*Your instructions*.
Extract the lines below verbatim, starting at the line that contains "You are a computer-use agent. 1568x658" and stopping after the line that contains "click(691, 689)".

Source entries:
───

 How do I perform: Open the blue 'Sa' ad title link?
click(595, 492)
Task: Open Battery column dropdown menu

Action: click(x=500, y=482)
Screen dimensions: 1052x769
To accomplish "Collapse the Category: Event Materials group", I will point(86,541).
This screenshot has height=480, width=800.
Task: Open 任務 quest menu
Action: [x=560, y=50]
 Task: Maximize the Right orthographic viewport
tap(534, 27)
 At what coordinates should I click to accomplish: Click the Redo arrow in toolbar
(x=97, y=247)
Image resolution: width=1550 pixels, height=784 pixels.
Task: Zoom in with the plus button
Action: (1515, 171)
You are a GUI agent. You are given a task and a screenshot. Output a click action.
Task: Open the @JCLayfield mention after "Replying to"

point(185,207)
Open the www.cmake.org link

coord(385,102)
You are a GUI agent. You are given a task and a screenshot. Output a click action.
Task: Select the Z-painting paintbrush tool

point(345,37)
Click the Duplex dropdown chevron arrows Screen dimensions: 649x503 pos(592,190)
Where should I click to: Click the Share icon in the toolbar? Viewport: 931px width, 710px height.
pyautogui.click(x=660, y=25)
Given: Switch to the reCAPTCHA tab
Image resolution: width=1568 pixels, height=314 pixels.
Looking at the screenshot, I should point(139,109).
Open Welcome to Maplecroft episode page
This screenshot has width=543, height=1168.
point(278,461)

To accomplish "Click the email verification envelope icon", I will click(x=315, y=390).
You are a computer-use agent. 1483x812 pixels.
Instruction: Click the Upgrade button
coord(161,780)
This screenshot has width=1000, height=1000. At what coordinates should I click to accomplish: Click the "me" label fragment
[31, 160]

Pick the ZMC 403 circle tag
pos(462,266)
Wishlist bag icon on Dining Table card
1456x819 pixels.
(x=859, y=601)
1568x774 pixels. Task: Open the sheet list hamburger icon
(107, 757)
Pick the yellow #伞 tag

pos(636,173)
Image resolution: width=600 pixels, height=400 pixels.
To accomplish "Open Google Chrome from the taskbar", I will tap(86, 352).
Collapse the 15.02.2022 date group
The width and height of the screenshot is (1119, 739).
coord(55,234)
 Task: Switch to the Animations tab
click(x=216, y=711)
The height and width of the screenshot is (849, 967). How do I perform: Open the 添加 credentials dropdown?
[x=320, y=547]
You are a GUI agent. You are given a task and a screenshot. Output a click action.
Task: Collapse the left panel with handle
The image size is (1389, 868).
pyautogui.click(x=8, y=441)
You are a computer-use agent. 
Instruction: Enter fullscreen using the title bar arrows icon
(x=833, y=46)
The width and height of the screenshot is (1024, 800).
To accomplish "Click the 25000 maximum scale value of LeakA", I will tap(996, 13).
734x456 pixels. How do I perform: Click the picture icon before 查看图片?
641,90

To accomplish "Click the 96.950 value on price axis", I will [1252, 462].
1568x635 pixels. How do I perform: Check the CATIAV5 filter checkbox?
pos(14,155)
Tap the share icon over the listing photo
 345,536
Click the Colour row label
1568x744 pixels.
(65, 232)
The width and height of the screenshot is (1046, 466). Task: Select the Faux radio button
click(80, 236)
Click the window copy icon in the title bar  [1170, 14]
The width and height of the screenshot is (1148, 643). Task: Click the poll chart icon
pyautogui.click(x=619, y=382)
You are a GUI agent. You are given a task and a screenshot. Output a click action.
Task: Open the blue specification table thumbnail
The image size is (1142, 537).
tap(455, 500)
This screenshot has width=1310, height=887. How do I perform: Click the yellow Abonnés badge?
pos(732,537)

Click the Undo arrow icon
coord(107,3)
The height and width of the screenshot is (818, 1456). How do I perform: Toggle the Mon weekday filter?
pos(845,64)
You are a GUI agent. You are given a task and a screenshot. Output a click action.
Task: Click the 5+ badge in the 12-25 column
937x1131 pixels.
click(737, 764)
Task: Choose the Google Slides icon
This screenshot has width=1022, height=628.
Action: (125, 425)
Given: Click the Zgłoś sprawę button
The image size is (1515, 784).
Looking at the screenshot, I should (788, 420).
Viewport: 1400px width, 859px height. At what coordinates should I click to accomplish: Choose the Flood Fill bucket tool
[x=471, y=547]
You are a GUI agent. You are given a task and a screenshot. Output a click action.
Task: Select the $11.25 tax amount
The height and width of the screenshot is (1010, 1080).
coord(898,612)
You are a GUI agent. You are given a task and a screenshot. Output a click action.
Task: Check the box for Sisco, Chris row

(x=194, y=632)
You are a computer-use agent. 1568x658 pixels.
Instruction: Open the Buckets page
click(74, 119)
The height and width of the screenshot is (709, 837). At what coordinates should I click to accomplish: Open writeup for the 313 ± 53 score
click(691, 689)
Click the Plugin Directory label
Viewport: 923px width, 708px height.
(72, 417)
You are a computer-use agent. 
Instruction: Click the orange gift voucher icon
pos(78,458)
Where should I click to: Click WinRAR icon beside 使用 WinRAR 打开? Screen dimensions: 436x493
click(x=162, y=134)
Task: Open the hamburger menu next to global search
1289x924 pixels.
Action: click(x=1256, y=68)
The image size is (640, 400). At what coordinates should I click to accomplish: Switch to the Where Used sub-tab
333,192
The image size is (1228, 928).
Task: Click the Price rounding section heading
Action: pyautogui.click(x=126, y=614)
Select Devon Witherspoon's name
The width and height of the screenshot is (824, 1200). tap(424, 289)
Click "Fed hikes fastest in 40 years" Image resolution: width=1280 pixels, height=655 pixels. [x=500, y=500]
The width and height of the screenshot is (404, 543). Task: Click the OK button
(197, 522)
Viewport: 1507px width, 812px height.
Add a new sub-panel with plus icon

───

*Worked solution*.
You are a computer-use agent. 1568x658 pixels.
Instruction: Open the Buckets page
click(74, 119)
The height and width of the screenshot is (709, 837). At what coordinates should I click to accomplish: Open writeup for the 313 ± 53 score
click(691, 689)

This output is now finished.